#BZFriday: Naturalization and Immigration Day

By Adam Sitte, Region Legal Service Office Europe, Africa, SW Asia Region Legal Service Office Europe, Africa, SW Asia (RLSO EURAFSWA)  partnered with U.S. Citizenship and Immigration Services (USCIS) and […]

By Adam Sitte, Region Legal Service Office Europe, Africa, SW Asia

Region Legal Service Office Europe, Africa, SW Asia (RLSO EURAFSWA)  partnered with U.S. Citizenship and Immigration Services (USCIS) and the State Department (DOS) to hold a naturalization and immigration day in Naples, Italy on March 17.

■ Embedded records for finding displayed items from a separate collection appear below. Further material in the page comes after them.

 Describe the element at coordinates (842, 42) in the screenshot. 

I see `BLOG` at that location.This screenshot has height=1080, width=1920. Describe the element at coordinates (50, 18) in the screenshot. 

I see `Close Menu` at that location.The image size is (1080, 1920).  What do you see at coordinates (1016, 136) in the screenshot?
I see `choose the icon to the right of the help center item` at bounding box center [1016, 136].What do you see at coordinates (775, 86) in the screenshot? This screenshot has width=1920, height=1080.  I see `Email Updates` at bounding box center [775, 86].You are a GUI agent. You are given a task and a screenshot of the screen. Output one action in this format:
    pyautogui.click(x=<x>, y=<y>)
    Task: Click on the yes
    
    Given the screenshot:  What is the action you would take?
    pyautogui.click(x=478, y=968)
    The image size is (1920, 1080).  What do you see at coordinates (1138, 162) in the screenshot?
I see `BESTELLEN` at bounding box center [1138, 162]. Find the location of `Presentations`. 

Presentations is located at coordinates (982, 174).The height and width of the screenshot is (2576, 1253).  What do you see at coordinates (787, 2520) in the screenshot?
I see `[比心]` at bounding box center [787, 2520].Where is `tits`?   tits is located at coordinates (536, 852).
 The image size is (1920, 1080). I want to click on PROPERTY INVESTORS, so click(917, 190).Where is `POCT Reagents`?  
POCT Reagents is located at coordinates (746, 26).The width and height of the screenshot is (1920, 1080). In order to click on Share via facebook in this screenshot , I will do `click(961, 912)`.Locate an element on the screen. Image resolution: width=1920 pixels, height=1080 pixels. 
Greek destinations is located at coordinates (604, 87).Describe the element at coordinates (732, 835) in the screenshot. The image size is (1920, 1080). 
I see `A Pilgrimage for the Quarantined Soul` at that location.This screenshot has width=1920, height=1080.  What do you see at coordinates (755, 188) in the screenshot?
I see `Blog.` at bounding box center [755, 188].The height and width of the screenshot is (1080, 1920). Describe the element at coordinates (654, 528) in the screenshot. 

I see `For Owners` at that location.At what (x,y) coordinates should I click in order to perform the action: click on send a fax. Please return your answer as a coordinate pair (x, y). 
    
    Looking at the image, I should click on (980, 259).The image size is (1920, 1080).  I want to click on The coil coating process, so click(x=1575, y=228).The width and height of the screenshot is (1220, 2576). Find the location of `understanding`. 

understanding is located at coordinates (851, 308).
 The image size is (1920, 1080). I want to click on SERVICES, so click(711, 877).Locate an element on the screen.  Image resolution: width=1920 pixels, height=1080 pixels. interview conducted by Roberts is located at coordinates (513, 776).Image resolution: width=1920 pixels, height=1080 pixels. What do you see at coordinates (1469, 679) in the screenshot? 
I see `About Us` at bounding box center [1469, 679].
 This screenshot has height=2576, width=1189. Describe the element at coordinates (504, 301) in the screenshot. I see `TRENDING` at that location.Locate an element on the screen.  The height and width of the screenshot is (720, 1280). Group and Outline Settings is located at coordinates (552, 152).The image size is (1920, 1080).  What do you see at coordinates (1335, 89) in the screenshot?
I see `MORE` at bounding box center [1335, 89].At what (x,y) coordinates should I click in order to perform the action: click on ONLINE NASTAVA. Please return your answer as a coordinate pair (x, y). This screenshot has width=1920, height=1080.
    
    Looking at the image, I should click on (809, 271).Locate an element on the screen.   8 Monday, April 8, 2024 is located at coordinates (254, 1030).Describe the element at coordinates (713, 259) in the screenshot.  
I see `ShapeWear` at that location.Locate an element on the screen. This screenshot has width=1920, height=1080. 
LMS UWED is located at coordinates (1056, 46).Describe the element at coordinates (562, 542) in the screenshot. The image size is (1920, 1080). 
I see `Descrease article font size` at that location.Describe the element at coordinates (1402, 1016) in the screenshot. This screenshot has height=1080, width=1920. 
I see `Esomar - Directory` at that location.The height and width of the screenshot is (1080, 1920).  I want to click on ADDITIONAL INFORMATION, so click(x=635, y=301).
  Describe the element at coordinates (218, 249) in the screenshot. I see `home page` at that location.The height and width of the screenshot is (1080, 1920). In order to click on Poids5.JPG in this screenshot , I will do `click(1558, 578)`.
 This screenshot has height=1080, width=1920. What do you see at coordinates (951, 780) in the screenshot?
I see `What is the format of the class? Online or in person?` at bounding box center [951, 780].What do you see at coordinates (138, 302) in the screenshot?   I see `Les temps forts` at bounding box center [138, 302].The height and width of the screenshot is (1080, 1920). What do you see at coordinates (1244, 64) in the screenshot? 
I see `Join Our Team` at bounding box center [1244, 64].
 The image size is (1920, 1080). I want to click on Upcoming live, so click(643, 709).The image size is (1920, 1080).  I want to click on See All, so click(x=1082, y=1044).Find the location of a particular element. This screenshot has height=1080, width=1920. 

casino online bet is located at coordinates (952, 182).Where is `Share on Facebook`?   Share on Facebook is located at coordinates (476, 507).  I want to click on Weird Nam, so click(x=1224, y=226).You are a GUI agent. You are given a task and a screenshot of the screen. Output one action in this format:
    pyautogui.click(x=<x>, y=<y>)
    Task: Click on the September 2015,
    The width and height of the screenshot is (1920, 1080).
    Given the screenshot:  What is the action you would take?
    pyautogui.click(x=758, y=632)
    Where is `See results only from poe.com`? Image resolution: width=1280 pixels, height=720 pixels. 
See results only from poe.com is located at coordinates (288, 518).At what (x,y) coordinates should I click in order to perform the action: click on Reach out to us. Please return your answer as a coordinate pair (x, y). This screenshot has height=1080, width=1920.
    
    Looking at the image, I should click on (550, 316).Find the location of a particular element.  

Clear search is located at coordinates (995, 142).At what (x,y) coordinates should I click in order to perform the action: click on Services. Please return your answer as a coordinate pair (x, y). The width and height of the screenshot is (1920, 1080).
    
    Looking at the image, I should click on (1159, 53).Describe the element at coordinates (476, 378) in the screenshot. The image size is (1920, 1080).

The day started with USCIS and DOS providing legal training to RLSO EURAFSWA, including via Defense Collaboration Services with the regional detachments. The RLSO, USCIS, and DOS then hosted a question and answer session on immigration.

The day concluded with a naturalization ceremony for four applicants, including active-duty service members and spouses stationed in Rota, Sigonella, Gaeta, and Paris. They originally are from four different countries: Germany, Philippines, Romania, and Trinidad and Tobago. The applicants pledged to be subject to the rule of law, to adhere to the authority of the U.S. government, to respect each other, and to enjoy the unalienable rights of life, liberty, and the pursuit of happiness. Capt. Keith Gibel, commanding officer of RLSO EURAFSWA, was the keynote speaker.

Currently, there are more than 4,000 active-duty Sailors who are not U.S. citizens. RLSO EURAFSWA works closely with USCIS and the DOS across the region to help these Sailors, and also assist service members requesting permission to marry foreign nationals.

Helping Sailors become naturalized allows them to participate in the processes of state deliberation and decision-making; provides a guarantee of protection of individual freedoms established in the Bill of Rights; and provides increased opportunities, including officer commissioning programs, issuance of a security clearance, and immigration for non-U.S. citizen family members. Naturalization also has a positive effect on operational readiness, diversity within the ranks, morale, and retention.

A number of non-U.S. born military members have played an important role in history: John Barry, John Paul Jones, Tadeusz Kosciuszko, Marquis de Lafayette, and Baron von Steuben are just some of the examples of non-U.S. born military members who fought for U.S. independence and fought to preserve the American way of life.